The ACLU has long argued that the era of big data could exacerbate existing societal discrimination, and last week, the Federal Trade Commission acknowledged this risk in a report titled “Big Data: A Tool for Inclusion or Exclusion?” While the report shows the important role the federal government must play in enforcing civil rights laws online, the need for robust auditing by companies and external groups remains as critical as ever.

The report recognizes that while big data analytics can create opportunities for low-income or marginalized communities by more effectively matching them with goods and services, it is not inherently a force for good, and can in fact reinforce racial, gender, and other disparities.

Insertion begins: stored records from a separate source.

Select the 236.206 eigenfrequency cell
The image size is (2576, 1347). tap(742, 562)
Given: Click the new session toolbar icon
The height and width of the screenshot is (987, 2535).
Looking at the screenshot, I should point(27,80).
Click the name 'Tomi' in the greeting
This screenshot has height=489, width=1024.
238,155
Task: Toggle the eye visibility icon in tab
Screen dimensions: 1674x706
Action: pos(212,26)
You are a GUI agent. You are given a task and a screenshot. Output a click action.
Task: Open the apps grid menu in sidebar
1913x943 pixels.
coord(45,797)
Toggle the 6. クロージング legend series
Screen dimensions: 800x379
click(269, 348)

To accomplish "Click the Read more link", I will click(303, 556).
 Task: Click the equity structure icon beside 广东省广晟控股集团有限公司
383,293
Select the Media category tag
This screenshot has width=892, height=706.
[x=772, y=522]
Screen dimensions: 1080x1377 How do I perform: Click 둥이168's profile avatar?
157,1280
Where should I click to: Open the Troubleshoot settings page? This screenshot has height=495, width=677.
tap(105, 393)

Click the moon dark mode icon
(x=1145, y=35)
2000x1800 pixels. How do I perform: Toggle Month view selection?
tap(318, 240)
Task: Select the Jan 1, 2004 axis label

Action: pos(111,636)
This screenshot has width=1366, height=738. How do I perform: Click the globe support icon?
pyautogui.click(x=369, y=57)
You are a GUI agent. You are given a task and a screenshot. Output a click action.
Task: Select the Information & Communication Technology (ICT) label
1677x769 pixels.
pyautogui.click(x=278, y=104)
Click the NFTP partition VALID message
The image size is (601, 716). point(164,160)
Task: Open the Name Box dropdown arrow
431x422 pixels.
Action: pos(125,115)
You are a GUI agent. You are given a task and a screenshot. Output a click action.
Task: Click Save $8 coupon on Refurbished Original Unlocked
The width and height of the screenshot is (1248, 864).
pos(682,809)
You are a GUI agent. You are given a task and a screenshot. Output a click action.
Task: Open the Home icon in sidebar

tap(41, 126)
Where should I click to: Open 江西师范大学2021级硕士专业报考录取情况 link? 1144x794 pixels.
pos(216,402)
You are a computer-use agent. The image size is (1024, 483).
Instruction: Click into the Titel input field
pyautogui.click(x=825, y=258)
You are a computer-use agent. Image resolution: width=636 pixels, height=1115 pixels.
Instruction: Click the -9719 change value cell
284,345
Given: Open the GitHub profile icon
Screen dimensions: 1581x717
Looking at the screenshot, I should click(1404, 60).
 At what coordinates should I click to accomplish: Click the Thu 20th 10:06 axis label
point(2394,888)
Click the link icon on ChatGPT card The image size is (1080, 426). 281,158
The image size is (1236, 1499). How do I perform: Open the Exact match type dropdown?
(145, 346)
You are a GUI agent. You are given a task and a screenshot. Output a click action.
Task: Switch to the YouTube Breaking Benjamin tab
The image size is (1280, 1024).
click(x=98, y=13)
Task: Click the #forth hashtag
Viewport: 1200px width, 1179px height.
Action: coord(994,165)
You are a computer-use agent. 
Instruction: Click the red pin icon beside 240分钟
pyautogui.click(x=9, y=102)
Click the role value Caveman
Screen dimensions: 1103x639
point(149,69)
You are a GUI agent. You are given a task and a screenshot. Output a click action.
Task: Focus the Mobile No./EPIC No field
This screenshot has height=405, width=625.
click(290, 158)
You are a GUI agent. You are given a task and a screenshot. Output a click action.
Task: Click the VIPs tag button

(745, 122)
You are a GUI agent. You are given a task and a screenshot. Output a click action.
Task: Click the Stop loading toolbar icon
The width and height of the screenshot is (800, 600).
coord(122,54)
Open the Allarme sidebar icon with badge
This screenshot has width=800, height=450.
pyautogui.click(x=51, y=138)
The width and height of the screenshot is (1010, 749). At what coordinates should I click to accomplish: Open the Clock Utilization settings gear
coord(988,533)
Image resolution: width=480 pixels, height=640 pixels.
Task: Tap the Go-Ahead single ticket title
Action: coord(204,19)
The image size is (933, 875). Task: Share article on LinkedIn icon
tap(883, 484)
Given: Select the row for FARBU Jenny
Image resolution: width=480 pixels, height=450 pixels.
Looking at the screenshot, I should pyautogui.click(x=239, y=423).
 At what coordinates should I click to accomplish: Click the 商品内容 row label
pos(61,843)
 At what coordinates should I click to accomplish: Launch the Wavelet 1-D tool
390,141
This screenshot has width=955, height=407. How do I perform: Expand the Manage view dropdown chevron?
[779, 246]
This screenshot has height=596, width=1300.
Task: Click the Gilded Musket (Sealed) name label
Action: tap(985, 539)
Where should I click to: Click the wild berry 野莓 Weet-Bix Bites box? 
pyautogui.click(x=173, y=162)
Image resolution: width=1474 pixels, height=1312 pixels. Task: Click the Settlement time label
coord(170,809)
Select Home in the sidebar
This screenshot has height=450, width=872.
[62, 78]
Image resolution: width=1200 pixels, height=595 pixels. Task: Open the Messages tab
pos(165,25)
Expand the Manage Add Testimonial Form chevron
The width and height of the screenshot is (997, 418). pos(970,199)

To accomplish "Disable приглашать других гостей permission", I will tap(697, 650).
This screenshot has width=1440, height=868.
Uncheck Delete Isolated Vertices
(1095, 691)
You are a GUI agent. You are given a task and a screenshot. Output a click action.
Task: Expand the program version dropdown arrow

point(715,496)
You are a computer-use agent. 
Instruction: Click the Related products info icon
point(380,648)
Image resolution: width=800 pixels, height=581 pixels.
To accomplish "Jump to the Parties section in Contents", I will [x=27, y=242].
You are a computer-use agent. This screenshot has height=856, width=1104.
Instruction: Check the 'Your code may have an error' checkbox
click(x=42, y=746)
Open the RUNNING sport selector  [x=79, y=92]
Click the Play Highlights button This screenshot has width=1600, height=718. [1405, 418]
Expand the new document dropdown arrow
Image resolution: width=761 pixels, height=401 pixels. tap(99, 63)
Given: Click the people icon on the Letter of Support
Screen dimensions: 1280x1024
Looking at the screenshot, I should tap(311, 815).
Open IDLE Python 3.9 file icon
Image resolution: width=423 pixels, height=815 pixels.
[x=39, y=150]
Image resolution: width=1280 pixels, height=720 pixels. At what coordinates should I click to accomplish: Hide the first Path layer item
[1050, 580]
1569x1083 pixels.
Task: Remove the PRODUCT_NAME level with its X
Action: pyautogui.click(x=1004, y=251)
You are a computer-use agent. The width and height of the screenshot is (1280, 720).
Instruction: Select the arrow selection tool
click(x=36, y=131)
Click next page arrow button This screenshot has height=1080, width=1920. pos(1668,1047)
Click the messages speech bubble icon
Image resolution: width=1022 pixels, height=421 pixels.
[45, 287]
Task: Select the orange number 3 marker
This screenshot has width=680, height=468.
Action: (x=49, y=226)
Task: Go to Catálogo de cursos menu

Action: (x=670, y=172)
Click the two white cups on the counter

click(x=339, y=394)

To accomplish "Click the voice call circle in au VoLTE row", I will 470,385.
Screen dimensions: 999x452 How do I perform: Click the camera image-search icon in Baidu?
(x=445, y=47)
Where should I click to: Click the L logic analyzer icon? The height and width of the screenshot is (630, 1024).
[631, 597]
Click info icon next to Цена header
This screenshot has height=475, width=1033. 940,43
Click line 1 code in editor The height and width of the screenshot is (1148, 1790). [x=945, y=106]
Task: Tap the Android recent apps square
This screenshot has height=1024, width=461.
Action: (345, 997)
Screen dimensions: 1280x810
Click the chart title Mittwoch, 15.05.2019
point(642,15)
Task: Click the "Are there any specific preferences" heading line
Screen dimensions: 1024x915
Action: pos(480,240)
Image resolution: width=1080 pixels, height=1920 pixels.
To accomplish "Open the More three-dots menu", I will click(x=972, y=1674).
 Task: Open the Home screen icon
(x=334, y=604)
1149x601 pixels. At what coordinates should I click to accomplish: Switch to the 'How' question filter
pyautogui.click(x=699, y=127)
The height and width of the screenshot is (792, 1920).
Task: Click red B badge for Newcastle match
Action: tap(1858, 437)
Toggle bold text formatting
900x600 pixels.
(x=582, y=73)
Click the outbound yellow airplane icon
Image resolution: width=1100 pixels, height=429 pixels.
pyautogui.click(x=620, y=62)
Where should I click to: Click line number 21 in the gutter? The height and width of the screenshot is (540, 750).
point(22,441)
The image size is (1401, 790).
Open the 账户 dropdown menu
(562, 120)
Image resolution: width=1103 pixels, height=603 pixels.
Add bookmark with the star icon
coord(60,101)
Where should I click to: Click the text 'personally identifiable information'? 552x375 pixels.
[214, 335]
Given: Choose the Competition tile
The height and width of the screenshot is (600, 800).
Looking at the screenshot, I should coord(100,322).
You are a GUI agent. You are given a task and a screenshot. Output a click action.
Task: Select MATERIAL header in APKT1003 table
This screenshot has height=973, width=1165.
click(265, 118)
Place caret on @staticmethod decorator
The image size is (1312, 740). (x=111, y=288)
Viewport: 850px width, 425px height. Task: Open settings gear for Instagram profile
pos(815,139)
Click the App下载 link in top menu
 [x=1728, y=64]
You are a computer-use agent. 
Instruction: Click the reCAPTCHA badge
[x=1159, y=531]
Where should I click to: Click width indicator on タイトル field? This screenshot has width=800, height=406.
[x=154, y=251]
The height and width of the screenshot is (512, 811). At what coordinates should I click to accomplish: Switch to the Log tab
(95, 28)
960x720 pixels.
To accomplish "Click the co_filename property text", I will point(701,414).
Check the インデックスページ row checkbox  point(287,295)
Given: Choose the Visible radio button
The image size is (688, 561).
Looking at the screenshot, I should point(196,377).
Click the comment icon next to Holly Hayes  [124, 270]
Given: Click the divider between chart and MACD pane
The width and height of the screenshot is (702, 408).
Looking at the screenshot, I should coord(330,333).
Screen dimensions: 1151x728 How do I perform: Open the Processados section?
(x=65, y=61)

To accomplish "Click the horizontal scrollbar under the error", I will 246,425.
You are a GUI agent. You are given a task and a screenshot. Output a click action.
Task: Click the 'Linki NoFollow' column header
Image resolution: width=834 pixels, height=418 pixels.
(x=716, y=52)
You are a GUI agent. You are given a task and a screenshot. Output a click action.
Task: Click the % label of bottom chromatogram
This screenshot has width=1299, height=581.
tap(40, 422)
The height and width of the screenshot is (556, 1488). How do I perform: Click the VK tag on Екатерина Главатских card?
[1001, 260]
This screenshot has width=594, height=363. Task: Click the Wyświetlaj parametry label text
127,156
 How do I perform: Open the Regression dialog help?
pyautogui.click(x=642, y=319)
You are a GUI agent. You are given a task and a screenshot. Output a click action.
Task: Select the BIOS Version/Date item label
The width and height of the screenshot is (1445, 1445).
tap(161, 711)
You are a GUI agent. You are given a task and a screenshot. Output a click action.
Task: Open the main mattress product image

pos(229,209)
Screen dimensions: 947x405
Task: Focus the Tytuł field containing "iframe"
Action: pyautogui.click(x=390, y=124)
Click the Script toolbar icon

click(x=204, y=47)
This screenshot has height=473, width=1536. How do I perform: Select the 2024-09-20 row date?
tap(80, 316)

We are seeing the early stages of research on big data and the new possibilities for discrimination it brings, including in areas covered by civil rights law such as employment, housing, lending, and education. For example, behavioral targeting is one way that businesses decide which ads to show a given person online, but such targeting runs the risk that people might be shown different (and potentially inferior) deals and products on the basis of race. This could happen either through intentional targeting, or because the data used to target is closely linked to race. These concerns are not theoretical; a recent study of Google ads found that ads for high-paying jobs were disproportionally shown to men over women. The more companies that employ sophisticated, often opaque, algorithms, to determine who gets a house, a job, or a loan, the more important it becomes to enforce laws against discrimination online as well as off.

The ACLU, in its comment to the FTC on this issue, highlighted the necessity of enforcing the Equal Credit Opportunity Act (“ECOA”) in online advertising and marketing practices. It is heartening to see the FTC take these concerns seriously by calling on companies doing business online to pay heed to laws such as the ECOA, the Fair Housing Act, the Americans with Disabilities Act, and other civil rights laws that protect against discrimination. It is not enough for companies to say they don’t intend to discriminate when designing their data analytics models, because a variety of factors could nonetheless lead to discriminatory outcomes, including data that is flawed or unrepresentative, inaccurate predictions, and hidden biases in the model itself.

The FTC’s stated commitment to monitor big data practices for violations of civil rights laws and bring enforcement actions where appropriate is an important first step in ensuring big data is not a force for discrimination. But it is still incumbent on companies to incorporate best practices and conduct robust audits of their use of big data and algorithms, given how much about them is still unknown.